“Deixe ir quem Deus não mandou permanecer”, ensina pastora Mônica Rocha no Fé em Ação
A pastora Mônica Rocha trouxe, no quadro Fé em Ação, do Diário Tocantinense, uma mensagem sobre despedidas, amadurecimento espiritual e a necessidade de seguir em frente quando determinadas pessoas não estão preparadas para acompanhar uma nova fase da vida.

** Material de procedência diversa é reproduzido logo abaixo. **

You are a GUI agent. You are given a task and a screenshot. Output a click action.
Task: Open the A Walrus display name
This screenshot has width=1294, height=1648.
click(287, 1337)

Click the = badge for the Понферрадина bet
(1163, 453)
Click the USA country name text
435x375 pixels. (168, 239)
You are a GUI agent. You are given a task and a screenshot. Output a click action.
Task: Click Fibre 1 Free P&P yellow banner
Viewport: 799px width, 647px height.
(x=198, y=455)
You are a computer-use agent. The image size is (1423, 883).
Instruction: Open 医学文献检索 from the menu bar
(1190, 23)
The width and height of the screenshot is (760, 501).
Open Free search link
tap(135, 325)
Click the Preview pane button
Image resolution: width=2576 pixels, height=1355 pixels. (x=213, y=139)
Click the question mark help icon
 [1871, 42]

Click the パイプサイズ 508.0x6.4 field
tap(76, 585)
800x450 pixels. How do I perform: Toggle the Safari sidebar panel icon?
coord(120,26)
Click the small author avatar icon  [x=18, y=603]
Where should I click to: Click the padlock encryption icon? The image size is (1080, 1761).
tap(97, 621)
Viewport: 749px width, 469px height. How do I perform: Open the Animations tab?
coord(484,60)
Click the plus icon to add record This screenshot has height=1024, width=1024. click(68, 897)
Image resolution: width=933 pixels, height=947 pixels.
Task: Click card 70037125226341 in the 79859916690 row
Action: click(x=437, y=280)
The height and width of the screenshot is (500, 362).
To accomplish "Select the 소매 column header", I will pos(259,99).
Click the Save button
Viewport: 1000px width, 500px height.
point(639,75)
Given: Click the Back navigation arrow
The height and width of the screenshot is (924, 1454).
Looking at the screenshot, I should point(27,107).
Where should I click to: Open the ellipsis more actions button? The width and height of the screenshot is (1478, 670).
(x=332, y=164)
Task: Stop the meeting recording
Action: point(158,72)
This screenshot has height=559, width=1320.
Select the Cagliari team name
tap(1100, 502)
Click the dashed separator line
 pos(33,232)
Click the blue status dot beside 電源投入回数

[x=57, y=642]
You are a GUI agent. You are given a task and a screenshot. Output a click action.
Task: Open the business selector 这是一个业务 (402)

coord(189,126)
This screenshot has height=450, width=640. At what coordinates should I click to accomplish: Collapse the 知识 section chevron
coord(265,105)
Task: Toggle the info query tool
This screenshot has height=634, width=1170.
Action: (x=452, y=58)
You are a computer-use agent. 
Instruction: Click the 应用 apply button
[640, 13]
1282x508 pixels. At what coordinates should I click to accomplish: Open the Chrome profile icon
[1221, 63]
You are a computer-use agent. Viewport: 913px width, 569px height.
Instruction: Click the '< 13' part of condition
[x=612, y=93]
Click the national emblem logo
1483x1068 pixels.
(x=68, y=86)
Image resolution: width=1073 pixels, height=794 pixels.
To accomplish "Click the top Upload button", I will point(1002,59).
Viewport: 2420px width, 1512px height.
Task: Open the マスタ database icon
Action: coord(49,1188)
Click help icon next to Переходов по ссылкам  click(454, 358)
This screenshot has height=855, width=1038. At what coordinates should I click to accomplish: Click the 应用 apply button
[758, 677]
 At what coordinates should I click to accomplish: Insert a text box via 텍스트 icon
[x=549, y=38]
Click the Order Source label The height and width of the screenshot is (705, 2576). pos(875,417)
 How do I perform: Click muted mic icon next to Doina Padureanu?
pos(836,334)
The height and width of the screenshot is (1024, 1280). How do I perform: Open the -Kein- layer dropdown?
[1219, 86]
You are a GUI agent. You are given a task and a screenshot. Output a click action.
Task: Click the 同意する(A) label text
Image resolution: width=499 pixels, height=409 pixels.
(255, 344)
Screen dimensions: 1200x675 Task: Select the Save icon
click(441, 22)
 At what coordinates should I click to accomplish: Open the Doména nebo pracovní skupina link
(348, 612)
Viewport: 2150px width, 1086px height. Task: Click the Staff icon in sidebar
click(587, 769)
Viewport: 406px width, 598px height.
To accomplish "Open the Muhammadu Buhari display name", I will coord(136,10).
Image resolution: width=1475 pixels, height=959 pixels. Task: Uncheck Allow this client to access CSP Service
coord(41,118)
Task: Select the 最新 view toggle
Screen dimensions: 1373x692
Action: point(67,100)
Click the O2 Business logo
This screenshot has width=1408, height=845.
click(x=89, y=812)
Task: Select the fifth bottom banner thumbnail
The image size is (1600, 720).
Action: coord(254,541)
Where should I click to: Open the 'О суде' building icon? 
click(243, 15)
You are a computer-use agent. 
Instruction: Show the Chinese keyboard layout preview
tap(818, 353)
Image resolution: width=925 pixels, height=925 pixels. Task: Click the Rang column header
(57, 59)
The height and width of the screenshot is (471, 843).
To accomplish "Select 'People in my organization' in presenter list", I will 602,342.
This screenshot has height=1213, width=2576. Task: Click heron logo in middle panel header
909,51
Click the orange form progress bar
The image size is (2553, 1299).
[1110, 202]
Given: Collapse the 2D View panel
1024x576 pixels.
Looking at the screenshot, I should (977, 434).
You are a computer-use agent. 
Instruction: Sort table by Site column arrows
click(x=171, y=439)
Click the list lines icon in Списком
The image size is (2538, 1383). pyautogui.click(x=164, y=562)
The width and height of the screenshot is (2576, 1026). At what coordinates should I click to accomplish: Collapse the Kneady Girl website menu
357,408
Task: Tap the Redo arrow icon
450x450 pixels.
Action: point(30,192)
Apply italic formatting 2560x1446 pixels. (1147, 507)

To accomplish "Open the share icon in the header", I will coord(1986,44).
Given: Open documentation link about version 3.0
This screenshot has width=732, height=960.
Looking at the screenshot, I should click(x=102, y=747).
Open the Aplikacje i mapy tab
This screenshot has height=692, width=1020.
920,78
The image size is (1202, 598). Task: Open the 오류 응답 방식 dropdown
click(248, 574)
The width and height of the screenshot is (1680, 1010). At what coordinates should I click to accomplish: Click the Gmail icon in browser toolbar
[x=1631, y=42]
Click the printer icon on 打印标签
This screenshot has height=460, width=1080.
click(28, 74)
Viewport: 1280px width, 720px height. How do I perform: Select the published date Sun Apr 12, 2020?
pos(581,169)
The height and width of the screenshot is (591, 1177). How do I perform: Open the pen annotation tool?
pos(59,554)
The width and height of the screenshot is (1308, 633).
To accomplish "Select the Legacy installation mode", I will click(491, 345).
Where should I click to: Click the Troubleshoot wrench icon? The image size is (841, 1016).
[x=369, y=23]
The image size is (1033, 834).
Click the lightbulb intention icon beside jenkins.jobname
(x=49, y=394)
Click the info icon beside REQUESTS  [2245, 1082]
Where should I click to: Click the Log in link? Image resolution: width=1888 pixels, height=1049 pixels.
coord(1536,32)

Segundo a pastora, algumas pessoas participam apenas de uma etapa da caminhada. Elas podem oferecer ajuda, amizade e companhia durante determinado período, mas isso não significa que permanecerão até o cumprimento do propósito.
“Você precisa aprender a deixar pessoas irem embora. Pessoas deixam você e você também precisa deixar pessoas”, afirmou Mônica Rocha.
A reflexão foi baseada inicialmente em Daniel 10:7. No texto bíblico, Daniel afirma que somente ele contemplou a visão, enquanto os homens que estavam ao seu lado foram tomados por grande temor e fugiram para se esconder.
“Tem pessoas que vão embora porque não acreditam nos seus sonhos. Elas não ouviram o que você ouviu e não viram o que você viu. Por isso, não conseguem caminhar com você até o destino”, declarou.
Para a pastora, o afastamento nem sempre significa que as outras pessoas sejam inimigas. Muitas vezes, elas apenas não conseguem compreender a dimensão do sonho, não suportam o processo necessário para alcançá-lo ou acreditam que o objetivo seja grande demais.
“Algumas andam uma ou duas milhas com você, mas é somente até ali. Existem pessoas que caminharão até a conquista e aplaudirão quando você chegar ao topo, mas essas são raras”, disse.
O cego de Betsaida
Mônica Rocha também citou a cura do cego de Betsaida, narrada em Marcos 8:22-26. O homem foi conduzido por outras pessoas até Jesus. Cristo o levou para fora da aldeia, tocou seus olhos e perguntou o que ele conseguia enxergar.
Inicialmente, o homem respondeu que via pessoas semelhantes a árvores andando. Jesus colocou novamente as mãos sobre seus olhos e, então, ele passou a enxergar com clareza. Depois da cura, Cristo ordenou que ele voltasse para casa sem entrar novamente na aldeia.
Para a pastora, a passagem mostra que algumas pessoas podem ajudar alguém a chegar até o lugar da transformação, mas não necessariamente estarão preparadas para caminhar com essa pessoa depois que sua visão for mudada.
“Eles o levaram até Jesus, mas, depois que ele passou a enxergar, recebeu uma nova direção. Quem conheceu a sua cegueira nem sempre saberá lidar com a sua visão”, afirmou.
A mensagem não significa desprezar quem ajudou durante o processo. A orientação, segundo Mônica, é manter gratidão, mas evitar vínculos de dependência capazes de impedir o avanço.
“Tenha consideração e gratidão, mas não tenha dependência emocional. Existem prisões emocionais que precisam ser rompidas para que você atravesse a porta que Deus colocou diante de você”, destacou.
Nem todos compreenderão a sua visão
De acordo com Mônica Rocha, ter visão significa enxergar possibilidades que outras pessoas ainda não conseguem perceber. Por essa razão, nem todos entenderão os caminhos, escolhas e renúncias necessárias para alcançar um objetivo.
A pastora reforçou que Daniel não abandonou a experiência espiritual para correr atrás dos homens que fugiram. Ele permaneceu, ouviu a mensagem e recebeu aquilo que estava reservado para ele.
“Daniel não deixou a visão para correr atrás dos amigos. Ele se prostrou, ouviu e recebeu o que Deus tinha para a vida dele”, pontuou.
Ao concluir a mensagem, Mônica Rocha aconselhou quem enfrenta afastamentos a não transformar despedidas em culpa ou fracasso. Algumas relações cumprem uma função durante o processo, mas precisam dar espaço para uma nova estação.
“Deixe essas pessoas seguirem. Receba aquilo que Deus está entregando e continue o seu caminho. Algumas pessoas foram companhia para uma fase, não para o seu destino”, finalizou a pastora Mônica Rocha.